Lydia Tár (Cate Blanchett), a protagonista de “Tár”, de Todd Field, é categórica. “É tão ridículo chamar ‘maestrina’ a uma mulher maestro como ‘astronete’ a uma mulher astronauta”. Ela está em posição de poder dizer coisas assim, nestes tempos de tirania do politicamente correto, tal como de arrasar, numa aula, um jovem candidato a maestro que afirma não gostar de Bach por razões puramente ideológicas. A brilhante e carismática Lydia tem a batuta da prestigiada Orquestra Sinfónica de Berlim, é uma compositora aclamada e já escreveu mesmo para o palco e o cinema, está a preparar uma nova gravação da “5ª Sinfonia” de Mahler, vai lançar a sua autobiografia e tutela um programa de bolsas que promovem a formação de raparigas para serem maestros, e entrarem num mundo da música clássica onde os homens continuam a estar em grande maioria.
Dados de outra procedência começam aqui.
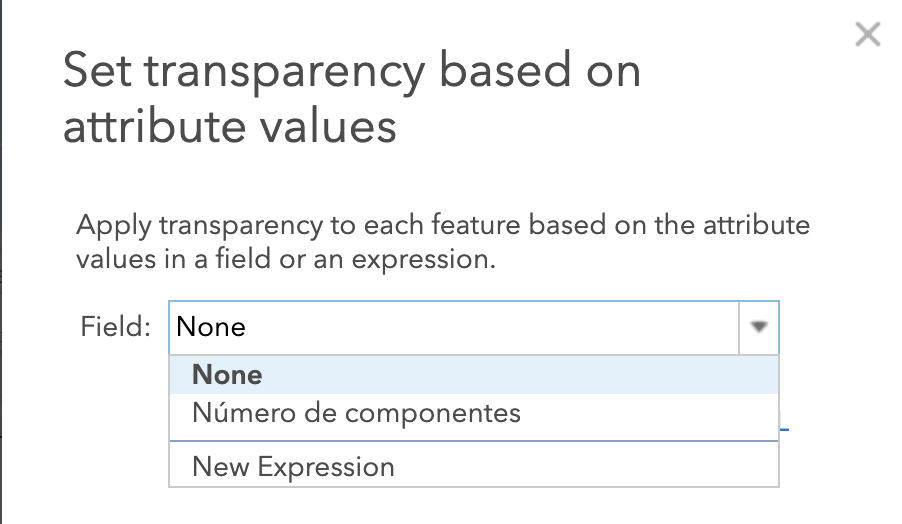Click the values in a field sentence
The height and width of the screenshot is (524, 902).
[285, 259]
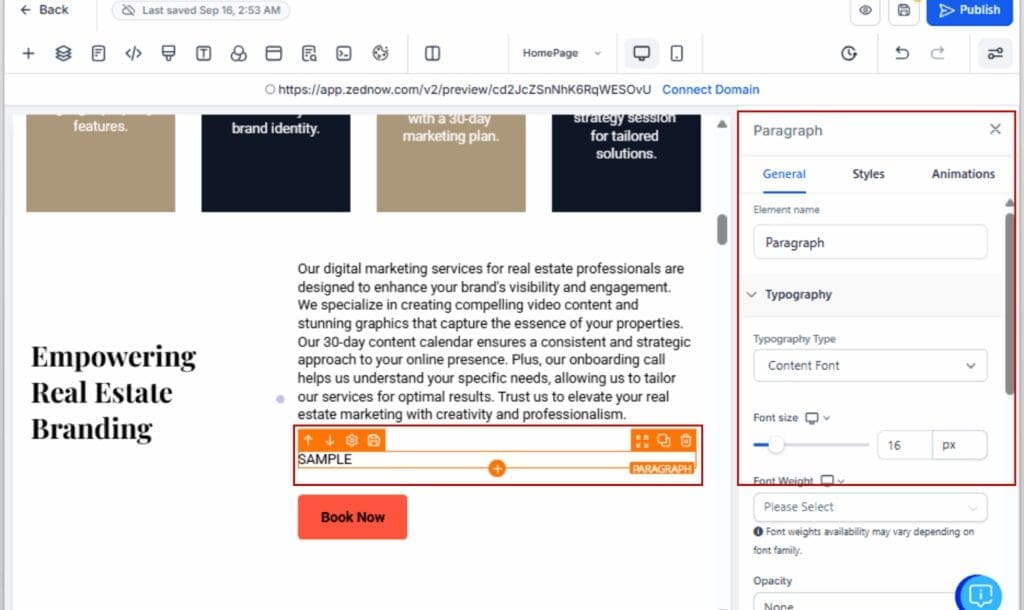Open element settings gear on paragraph toolbar
The image size is (1024, 610).
pyautogui.click(x=351, y=440)
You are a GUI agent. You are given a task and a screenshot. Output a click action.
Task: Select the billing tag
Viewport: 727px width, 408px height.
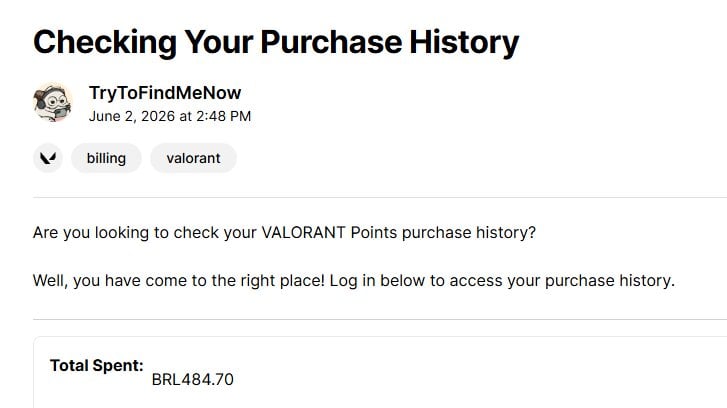click(106, 158)
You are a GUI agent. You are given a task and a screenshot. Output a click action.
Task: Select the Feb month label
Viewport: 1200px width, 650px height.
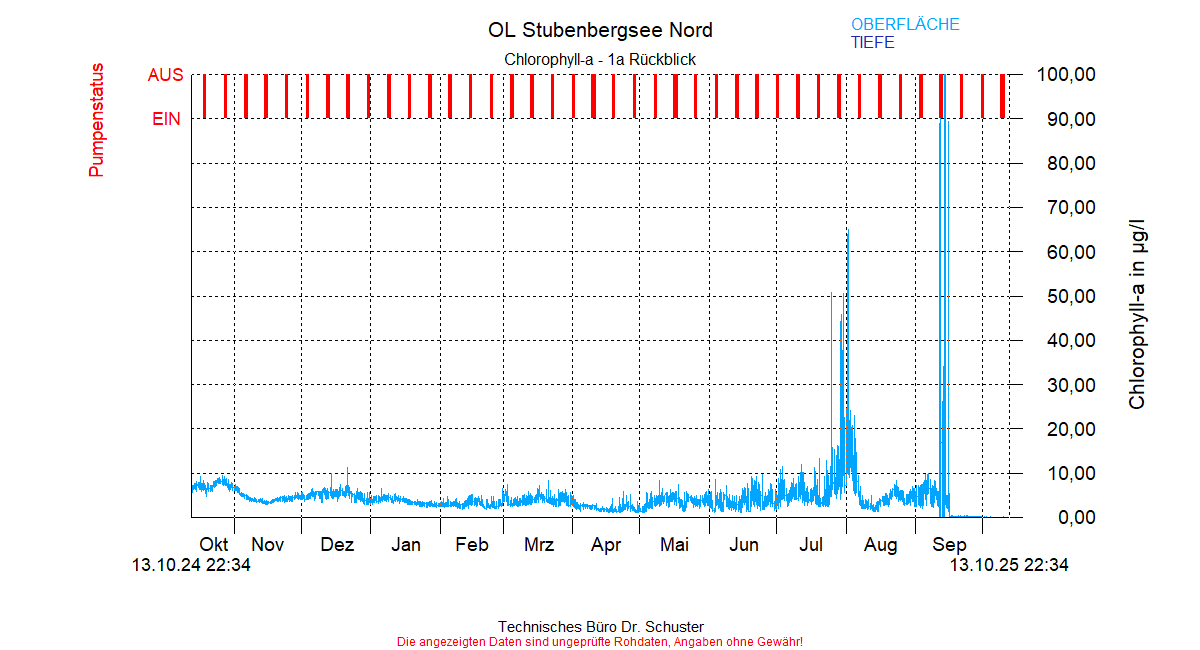471,545
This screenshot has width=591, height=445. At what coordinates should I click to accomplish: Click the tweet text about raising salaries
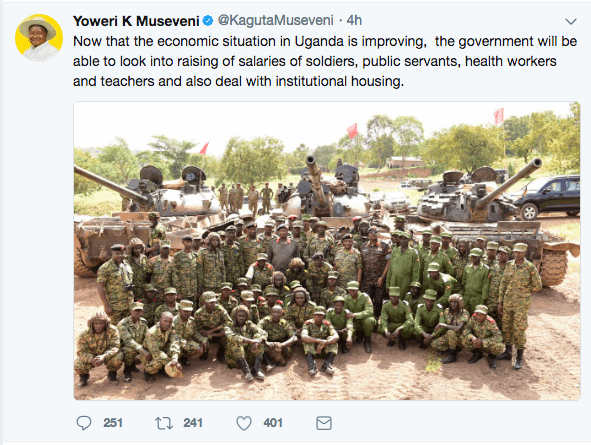[x=325, y=61]
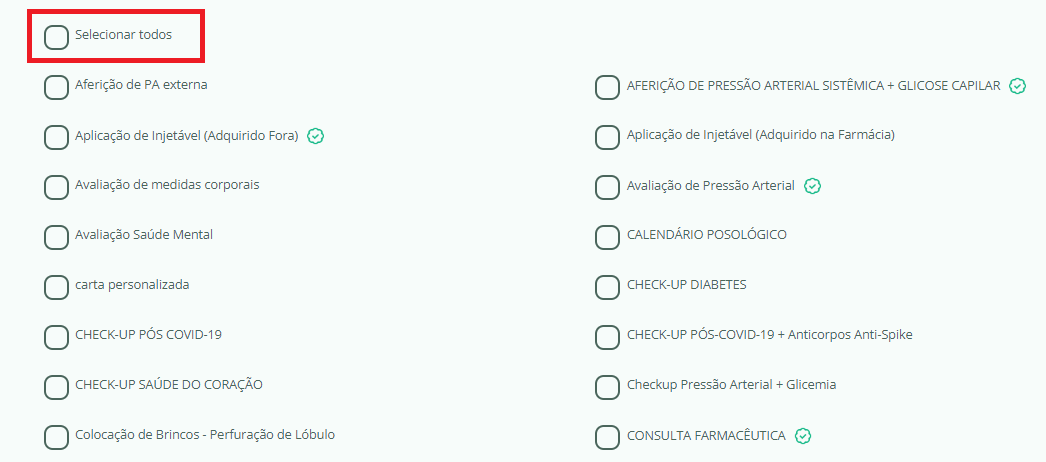
Task: Check the CALENDÁRIO POSOLÓGICO checkbox
Action: coord(607,237)
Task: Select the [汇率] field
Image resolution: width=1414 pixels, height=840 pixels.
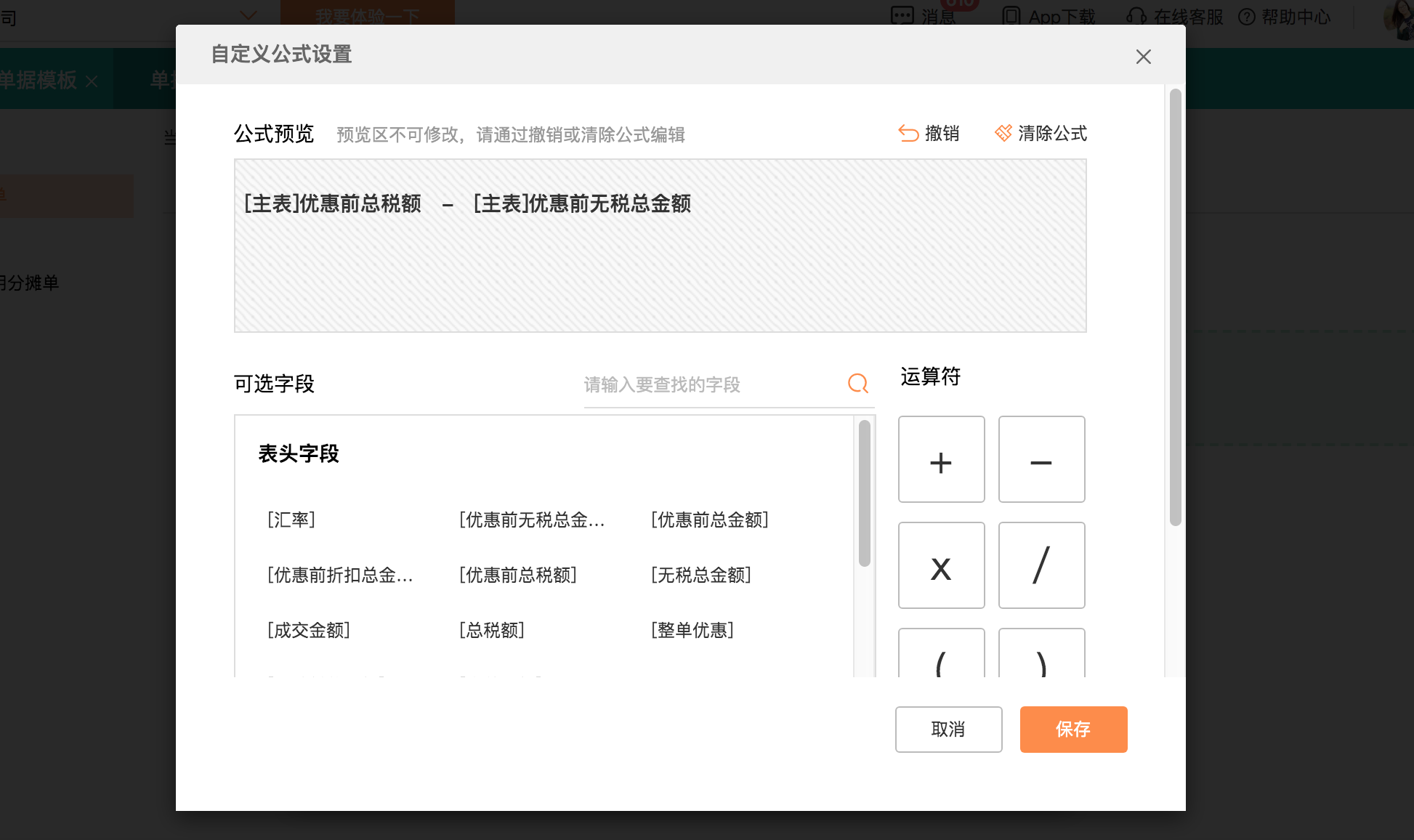Action: (289, 519)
Além do mais, Lydia Tár é, aparentemente, invulnerável ao “wokismo”. É lésbica e está casada com a primeiro violino (Nina Hoss) da orquestra que dirige. Têm uma filha adotiva etnicamente correta e Lydia apresenta-se como o “pai” dela. Tudo parece estar bem no melhor dos mundos, mas o superior talento de Tár e o seu apertado controlo sobre tudo o que a rodeia, quer no plano pessoal, quer no profissional, vão ser postos em causa, tal como a sua posição cimeira no meio da música erudita, quando uma ex-assistente e pupila se suicida, e ela começa a ser atacada nas redes sociais, contestada nas ruas e apontada como uma predadora sexual em série. É um caso de #MeToo às avessas.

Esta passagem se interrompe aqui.